Required work. Could you copy each line of the entries that contains "computer"?

Dataset content.

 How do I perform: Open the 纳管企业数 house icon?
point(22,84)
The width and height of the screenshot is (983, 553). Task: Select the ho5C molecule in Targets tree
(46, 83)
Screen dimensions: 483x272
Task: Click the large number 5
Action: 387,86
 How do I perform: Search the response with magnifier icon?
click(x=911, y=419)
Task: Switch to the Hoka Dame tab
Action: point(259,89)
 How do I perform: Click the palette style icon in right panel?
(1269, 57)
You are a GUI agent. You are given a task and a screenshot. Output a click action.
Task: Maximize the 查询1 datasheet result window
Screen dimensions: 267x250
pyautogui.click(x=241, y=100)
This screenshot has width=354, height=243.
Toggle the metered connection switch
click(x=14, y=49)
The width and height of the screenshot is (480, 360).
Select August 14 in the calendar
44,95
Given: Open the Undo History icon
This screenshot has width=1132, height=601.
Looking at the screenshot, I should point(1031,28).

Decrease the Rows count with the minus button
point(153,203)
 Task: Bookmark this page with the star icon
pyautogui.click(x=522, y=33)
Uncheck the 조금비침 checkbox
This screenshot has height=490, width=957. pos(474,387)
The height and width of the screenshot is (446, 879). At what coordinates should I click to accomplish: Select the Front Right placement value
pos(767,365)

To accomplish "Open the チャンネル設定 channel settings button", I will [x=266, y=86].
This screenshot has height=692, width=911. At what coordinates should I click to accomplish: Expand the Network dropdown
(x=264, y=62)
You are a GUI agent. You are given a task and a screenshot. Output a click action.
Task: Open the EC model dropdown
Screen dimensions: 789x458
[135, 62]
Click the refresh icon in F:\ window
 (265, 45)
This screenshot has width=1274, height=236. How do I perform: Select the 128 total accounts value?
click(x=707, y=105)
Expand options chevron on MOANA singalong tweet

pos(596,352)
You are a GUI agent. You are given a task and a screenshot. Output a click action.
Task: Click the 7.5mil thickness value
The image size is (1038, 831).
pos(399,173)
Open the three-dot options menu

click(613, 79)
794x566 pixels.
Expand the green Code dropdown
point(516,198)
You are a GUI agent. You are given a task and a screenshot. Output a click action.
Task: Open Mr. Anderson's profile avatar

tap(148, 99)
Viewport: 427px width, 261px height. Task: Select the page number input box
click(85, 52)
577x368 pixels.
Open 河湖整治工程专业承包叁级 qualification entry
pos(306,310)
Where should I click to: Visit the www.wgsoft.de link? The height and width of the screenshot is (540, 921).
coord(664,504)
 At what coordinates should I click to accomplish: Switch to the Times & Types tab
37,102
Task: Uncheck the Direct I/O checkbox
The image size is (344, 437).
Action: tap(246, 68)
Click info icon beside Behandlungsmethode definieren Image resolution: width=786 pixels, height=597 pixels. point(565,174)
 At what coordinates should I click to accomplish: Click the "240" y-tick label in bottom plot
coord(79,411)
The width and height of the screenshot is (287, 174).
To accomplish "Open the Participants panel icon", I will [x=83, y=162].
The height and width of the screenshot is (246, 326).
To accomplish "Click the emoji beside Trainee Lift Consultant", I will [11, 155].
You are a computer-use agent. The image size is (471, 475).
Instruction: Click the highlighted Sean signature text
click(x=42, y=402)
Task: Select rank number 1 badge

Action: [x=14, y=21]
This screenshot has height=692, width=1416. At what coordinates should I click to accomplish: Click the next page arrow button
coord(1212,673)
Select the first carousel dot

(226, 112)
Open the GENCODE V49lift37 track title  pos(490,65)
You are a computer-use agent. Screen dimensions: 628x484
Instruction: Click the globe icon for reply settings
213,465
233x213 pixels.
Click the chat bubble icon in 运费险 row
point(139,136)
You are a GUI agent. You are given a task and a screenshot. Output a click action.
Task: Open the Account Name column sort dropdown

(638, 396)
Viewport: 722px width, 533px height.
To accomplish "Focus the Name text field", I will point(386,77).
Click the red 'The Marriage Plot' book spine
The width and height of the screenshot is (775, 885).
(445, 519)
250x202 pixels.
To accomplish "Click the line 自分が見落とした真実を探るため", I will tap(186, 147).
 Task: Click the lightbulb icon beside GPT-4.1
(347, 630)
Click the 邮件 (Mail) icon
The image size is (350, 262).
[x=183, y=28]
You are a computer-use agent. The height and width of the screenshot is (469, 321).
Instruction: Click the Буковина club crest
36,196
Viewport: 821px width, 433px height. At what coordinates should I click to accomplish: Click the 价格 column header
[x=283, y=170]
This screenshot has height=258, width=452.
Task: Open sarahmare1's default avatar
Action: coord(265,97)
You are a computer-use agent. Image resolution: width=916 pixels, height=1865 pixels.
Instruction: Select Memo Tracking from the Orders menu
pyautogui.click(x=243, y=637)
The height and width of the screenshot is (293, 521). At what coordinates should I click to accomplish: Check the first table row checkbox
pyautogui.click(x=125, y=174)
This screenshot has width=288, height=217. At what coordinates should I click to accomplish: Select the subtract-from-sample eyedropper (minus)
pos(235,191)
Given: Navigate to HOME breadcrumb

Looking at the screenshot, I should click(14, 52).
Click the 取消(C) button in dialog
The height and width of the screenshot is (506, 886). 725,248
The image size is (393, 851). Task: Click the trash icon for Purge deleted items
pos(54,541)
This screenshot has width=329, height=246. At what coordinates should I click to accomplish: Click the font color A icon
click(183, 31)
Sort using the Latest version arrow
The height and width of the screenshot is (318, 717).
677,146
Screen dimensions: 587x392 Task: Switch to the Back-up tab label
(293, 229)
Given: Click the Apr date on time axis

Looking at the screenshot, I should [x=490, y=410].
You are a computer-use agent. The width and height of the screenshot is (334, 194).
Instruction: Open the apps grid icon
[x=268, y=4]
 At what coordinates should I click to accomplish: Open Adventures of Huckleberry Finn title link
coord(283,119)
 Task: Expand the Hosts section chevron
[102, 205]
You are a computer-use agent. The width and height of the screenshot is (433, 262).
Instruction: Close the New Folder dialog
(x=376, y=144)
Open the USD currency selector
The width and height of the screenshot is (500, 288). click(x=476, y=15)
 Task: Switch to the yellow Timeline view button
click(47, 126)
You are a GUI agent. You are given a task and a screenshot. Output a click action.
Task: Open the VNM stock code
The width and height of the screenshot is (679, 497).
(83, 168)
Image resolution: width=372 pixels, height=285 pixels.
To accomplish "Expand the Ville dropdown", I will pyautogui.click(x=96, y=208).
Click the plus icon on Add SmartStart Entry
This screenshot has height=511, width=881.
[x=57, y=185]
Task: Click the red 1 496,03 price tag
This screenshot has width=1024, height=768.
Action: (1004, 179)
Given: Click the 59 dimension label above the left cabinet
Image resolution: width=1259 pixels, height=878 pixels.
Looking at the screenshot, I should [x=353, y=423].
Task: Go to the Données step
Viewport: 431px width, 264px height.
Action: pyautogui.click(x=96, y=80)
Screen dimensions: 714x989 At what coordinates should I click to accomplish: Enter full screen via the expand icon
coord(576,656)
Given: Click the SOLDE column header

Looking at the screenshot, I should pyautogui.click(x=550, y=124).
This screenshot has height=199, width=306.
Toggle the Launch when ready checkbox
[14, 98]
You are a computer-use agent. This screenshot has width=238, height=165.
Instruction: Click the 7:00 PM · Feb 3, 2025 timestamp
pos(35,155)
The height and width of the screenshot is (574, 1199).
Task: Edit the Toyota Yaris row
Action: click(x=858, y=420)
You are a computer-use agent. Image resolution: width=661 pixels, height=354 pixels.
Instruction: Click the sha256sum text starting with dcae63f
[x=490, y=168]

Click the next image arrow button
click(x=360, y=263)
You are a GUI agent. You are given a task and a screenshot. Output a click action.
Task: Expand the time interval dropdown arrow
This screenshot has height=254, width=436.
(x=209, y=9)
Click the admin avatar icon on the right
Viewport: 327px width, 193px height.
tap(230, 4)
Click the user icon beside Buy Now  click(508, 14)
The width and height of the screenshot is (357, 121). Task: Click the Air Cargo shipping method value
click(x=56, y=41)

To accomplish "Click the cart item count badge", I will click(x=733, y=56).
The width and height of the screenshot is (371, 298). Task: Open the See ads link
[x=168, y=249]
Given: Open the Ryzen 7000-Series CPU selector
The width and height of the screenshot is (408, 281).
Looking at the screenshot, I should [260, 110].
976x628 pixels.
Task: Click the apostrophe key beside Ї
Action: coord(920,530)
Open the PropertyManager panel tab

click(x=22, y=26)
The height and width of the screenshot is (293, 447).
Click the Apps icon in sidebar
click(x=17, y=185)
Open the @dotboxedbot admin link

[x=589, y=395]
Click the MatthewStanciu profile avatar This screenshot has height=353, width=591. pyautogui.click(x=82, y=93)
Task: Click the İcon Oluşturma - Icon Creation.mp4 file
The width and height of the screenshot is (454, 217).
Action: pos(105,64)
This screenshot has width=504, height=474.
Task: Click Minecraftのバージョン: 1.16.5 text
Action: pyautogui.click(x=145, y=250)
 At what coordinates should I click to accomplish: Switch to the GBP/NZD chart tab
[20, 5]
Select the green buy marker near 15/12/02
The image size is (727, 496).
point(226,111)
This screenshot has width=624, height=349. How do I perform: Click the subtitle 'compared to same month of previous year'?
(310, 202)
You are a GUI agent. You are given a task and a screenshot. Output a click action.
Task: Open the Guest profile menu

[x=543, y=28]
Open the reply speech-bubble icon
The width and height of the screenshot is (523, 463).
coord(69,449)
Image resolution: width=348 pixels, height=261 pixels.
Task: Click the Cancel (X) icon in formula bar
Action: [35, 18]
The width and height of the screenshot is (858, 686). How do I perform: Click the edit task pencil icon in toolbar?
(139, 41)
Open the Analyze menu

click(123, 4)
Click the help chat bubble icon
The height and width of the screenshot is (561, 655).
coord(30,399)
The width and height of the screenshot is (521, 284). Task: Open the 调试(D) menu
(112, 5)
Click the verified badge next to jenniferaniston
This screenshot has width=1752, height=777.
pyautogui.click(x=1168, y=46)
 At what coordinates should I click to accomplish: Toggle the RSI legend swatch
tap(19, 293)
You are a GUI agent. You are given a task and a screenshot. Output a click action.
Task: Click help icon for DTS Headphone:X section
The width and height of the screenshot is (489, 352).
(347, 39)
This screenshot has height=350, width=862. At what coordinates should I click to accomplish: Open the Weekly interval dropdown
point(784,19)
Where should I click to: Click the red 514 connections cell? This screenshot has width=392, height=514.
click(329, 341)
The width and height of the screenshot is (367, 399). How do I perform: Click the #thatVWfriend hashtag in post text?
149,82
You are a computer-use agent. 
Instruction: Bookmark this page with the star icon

Solution below.
You are a computer-use agent. The image size is (471, 475).
You are a computer-use agent. Screen dimensions: 628x484
You are a computer-use agent. The height and width of the screenshot is (469, 321).
You are a computer-use agent. Image resolution: width=916 pixels, height=1865 pixels.
You are a computer-use agent. The width and height of the screenshot is (334, 194).
You are a computer-use agent. The width and height of the screenshot is (433, 262).
You are a computer-use agent. This screenshot has width=238, height=165.
You are a computer-use agent. Image resolution: width=661 pixels, height=354 pixels.
You are a computer-use agent. 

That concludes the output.